The current implementation in classes/scalar.pmc does basically this:
assign Px, Py:
if y.isa("Integer") val = y.get_integer x.set_integer_native(val) else if y.sa("Float") val = y.get_number x.set_number_native(val) ...
The "set_<type>_native" functions morph themselves to the appropriate PMC and then set the value. Works fine for Integer and Float. But e.g. a Boolean PMC doesn't morph itself to the value, it sets it's boolean value according to the passed in value:
void set_integer_native (INTVAL value) { PMC_int_val(SELF) = (value != 0); }
String was similar, it did set self's value to a string representaion of the value.

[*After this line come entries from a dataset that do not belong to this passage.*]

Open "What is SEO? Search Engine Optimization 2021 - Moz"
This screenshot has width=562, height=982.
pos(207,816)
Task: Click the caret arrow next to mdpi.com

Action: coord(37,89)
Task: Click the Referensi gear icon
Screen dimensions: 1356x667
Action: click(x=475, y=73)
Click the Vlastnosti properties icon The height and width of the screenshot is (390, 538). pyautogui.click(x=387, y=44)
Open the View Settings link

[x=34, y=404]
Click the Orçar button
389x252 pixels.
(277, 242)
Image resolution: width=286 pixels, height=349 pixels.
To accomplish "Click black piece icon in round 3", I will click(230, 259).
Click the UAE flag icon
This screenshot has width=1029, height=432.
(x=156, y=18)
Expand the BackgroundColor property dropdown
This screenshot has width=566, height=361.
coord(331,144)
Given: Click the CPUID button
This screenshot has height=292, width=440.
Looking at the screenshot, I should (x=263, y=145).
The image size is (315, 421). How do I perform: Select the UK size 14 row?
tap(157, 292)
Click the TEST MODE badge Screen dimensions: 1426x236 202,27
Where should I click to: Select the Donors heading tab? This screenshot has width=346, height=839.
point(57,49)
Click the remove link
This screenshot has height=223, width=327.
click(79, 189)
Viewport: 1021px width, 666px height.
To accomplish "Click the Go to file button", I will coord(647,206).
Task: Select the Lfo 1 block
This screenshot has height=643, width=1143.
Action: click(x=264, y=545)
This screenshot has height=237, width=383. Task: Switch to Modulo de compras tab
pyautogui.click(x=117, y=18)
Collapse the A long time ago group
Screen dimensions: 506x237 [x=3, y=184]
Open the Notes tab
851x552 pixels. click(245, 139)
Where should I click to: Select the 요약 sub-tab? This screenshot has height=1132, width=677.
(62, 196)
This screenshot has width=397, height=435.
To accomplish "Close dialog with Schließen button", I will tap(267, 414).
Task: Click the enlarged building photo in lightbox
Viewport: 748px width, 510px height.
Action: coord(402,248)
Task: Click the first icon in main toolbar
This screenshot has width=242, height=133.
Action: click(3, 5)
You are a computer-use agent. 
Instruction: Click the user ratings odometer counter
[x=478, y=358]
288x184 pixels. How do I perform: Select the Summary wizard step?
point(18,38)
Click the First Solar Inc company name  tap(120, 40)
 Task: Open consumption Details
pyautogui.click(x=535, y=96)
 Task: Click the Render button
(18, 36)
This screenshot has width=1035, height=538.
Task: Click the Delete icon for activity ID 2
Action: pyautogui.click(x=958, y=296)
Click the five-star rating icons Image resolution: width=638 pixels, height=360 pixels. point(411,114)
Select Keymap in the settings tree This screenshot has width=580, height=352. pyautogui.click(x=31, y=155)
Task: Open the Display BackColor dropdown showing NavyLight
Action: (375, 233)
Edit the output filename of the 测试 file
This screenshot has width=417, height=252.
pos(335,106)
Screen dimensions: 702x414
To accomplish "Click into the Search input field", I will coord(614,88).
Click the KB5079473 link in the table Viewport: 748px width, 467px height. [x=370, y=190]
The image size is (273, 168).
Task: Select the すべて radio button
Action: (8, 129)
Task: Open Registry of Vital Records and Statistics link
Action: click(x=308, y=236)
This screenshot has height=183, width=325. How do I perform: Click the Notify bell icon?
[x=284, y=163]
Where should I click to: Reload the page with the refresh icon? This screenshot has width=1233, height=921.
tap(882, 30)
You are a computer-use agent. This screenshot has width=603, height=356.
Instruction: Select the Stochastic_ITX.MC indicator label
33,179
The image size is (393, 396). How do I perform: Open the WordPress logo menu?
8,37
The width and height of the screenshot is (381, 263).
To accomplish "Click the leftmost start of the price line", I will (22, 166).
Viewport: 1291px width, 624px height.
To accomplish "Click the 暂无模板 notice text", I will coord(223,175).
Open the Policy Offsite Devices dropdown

These differing semantics cause a lot of exceptions in C<assign_pmc> and it's error prone as all unhandled types might do it differently.
As a side-node: it seems to me that C<assign_pmc> is easier to implement, when the vtable is called on the value, which then morphs the destination according to it's own type and then sets the value. I.e.
assign_pmc(PMC* dest)
set C<dest>'s value to C<SELF>'s value. Or:
assign Px, Py <=> Py->vtable->assign_pmc(Px)
With this implemetation only one type has to be considered, e.g.
Integer.assign_pmc(dest) { v = SELF.get_integer dest.morph(Integer_type) dest.set_integer_native(v) }
2) semantics of logical_*
Currently (if *dest == NULL) a clone of the result PMC is returned. I'm not sure, if HLL's wouldn't need the original PMC (i.e. the reference). I tried this but a few tests broke, which didn't cope with this behavior.
3) PIR syntax
It was already discussed a few times that we might change PIR syntax:
current:
Px = Py set Px, Py alias Px and Py Px = assign Py assign Px, Py copy values
future:
Px := Py set Px, Py Px = Py assign Px, Py
This would much more resemble the HLL's (and programmers) POV.
Comments very welcome, leo
[1] it used to be C<set_pmc>, which is still called as a default, if C<assign_pmc> isn't implemented.